**Aim of the task**
Go through the entries below, count every line with the string "question", and answer with only that number.

[Opening Supplied records section]

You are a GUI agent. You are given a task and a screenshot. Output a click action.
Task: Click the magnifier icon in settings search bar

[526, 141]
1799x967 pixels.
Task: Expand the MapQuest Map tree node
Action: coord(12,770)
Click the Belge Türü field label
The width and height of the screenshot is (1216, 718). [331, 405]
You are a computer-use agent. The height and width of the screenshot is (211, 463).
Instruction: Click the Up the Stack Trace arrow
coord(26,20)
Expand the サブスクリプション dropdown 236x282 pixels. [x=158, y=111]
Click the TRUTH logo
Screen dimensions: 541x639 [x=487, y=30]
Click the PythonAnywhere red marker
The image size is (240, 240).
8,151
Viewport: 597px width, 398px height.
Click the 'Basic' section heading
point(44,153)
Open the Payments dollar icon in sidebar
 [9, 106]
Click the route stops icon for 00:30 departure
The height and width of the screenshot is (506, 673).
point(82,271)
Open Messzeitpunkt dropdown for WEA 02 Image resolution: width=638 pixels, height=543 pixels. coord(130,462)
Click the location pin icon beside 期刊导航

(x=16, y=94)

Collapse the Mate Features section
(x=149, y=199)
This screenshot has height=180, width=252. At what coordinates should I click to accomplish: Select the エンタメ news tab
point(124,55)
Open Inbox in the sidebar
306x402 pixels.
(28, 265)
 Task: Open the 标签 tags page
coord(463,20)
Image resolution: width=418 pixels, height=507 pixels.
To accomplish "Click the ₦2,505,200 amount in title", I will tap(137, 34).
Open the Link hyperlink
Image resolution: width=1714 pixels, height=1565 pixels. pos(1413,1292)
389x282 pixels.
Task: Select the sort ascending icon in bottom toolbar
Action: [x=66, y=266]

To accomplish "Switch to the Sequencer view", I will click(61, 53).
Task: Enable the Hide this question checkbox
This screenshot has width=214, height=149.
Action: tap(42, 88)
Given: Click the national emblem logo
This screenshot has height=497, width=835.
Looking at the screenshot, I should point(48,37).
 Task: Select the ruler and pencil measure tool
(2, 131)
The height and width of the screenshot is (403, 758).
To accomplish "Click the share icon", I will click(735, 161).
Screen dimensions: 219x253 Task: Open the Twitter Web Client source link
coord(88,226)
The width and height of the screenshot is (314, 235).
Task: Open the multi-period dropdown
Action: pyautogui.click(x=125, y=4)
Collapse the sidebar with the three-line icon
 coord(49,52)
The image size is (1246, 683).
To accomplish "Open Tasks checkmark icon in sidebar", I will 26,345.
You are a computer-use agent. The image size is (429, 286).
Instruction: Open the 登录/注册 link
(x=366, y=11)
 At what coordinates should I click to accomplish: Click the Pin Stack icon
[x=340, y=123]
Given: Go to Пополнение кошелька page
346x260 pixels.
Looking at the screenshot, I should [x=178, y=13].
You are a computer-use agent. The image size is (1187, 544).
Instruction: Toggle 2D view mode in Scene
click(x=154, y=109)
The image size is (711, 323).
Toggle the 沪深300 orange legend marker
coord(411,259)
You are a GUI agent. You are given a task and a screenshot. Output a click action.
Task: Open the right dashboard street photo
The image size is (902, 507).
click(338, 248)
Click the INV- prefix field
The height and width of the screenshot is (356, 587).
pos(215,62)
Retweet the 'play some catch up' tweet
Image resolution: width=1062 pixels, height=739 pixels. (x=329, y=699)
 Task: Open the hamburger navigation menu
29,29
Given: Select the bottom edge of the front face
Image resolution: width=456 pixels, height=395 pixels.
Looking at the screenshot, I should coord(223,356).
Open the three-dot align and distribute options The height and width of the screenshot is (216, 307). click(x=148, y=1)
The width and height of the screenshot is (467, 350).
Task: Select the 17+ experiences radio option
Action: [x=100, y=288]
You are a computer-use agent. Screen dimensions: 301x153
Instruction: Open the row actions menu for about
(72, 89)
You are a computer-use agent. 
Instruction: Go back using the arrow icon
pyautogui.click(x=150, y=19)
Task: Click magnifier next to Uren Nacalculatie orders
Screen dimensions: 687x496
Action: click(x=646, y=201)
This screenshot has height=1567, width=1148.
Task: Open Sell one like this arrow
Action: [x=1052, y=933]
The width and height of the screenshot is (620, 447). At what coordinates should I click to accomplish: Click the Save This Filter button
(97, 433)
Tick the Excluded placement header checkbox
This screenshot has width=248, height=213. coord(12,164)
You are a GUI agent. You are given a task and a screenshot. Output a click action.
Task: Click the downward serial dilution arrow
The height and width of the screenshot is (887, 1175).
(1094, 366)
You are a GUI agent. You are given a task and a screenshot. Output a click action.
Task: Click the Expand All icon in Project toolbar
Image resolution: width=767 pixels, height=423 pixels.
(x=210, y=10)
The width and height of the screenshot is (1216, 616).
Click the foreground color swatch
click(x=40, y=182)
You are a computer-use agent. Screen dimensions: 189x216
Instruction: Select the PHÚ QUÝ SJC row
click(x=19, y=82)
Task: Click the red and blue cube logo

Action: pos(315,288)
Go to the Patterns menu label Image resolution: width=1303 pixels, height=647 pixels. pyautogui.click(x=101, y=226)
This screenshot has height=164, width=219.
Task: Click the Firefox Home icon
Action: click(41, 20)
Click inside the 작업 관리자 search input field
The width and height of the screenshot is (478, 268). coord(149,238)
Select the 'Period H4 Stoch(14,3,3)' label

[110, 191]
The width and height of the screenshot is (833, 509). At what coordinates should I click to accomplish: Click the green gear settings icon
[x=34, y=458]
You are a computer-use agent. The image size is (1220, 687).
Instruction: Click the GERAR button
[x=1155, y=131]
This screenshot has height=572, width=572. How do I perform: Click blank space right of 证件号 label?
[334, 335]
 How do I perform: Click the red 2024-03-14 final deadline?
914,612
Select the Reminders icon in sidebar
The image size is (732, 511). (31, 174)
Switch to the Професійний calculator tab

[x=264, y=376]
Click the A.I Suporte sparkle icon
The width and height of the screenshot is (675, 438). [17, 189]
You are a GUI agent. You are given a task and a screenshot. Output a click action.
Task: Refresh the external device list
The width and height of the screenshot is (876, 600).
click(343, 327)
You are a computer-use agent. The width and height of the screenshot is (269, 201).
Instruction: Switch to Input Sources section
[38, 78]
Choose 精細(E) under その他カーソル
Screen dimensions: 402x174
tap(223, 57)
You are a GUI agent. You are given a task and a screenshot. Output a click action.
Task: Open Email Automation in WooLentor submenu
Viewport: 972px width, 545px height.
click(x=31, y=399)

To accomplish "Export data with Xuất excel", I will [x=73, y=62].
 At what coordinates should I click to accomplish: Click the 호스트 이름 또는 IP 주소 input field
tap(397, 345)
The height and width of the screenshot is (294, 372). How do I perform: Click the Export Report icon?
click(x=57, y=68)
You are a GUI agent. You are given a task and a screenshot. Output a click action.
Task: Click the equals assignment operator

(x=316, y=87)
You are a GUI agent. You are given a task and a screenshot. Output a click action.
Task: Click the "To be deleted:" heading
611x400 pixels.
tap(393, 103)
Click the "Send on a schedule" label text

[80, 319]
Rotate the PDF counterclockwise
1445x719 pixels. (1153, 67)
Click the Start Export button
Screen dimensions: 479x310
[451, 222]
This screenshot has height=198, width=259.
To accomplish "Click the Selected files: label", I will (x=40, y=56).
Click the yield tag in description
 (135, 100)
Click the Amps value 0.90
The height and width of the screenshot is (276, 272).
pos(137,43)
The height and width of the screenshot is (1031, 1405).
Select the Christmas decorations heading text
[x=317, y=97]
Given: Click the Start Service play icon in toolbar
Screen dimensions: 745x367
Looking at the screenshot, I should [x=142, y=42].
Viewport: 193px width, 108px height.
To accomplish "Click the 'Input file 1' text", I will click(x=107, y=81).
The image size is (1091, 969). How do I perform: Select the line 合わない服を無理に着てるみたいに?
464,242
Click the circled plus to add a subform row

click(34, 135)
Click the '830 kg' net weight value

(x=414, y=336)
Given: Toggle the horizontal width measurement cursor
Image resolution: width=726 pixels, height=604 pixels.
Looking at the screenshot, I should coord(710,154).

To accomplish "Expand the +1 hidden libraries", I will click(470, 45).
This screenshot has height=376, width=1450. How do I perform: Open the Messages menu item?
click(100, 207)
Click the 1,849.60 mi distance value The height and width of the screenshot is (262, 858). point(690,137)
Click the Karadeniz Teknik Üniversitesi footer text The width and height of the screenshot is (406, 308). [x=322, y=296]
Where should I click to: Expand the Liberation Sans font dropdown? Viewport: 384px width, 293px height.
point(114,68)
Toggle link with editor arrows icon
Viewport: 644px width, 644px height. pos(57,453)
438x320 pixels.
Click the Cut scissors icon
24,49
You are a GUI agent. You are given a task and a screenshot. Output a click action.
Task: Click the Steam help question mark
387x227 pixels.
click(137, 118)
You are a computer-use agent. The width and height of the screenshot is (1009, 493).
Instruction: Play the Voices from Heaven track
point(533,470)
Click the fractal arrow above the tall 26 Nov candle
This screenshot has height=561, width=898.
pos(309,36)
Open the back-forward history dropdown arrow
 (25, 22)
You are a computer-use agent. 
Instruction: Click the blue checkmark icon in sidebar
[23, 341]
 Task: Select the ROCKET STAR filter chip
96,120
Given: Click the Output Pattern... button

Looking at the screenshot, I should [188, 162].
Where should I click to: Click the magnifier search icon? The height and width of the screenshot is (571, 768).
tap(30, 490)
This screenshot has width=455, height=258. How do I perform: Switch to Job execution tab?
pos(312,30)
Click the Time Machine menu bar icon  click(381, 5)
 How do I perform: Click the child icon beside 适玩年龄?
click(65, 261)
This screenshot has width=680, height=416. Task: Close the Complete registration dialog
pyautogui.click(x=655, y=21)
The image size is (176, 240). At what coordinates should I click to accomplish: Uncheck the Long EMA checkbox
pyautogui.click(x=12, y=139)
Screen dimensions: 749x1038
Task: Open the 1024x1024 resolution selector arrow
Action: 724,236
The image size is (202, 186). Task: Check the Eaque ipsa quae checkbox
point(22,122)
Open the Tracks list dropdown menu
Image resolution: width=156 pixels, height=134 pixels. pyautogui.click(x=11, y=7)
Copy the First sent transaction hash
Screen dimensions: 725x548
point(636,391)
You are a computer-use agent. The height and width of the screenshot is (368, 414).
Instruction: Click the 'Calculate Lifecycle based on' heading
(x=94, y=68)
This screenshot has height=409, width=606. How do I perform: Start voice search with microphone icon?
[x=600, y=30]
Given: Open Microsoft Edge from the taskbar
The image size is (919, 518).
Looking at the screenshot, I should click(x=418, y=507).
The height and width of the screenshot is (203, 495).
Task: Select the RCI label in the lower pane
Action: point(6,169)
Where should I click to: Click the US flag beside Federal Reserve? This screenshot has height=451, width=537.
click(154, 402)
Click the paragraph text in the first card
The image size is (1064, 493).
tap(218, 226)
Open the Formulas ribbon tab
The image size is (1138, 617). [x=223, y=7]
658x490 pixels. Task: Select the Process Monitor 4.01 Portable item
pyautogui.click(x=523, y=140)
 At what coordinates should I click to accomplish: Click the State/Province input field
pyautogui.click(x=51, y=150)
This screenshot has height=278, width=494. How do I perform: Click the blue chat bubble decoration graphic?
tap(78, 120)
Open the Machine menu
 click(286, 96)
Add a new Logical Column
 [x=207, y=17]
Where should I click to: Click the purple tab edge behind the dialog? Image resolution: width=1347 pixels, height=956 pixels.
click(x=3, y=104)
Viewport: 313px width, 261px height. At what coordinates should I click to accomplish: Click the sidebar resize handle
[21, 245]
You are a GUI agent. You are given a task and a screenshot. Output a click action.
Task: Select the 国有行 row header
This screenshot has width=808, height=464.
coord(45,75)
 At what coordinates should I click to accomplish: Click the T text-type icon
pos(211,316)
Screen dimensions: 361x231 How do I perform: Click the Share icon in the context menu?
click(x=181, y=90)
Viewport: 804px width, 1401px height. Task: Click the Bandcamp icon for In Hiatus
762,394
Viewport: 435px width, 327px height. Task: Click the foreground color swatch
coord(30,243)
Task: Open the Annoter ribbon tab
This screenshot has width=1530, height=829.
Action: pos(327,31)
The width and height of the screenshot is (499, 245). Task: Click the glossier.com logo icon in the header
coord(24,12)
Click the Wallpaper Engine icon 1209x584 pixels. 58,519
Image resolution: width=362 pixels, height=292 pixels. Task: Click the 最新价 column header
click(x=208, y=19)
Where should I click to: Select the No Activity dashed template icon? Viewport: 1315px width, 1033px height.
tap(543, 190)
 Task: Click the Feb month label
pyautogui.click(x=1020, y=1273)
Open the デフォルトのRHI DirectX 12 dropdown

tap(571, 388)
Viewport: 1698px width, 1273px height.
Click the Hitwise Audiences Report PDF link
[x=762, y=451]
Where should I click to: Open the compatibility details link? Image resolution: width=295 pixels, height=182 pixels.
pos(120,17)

[Closing Supplied records section]

**Task response**
2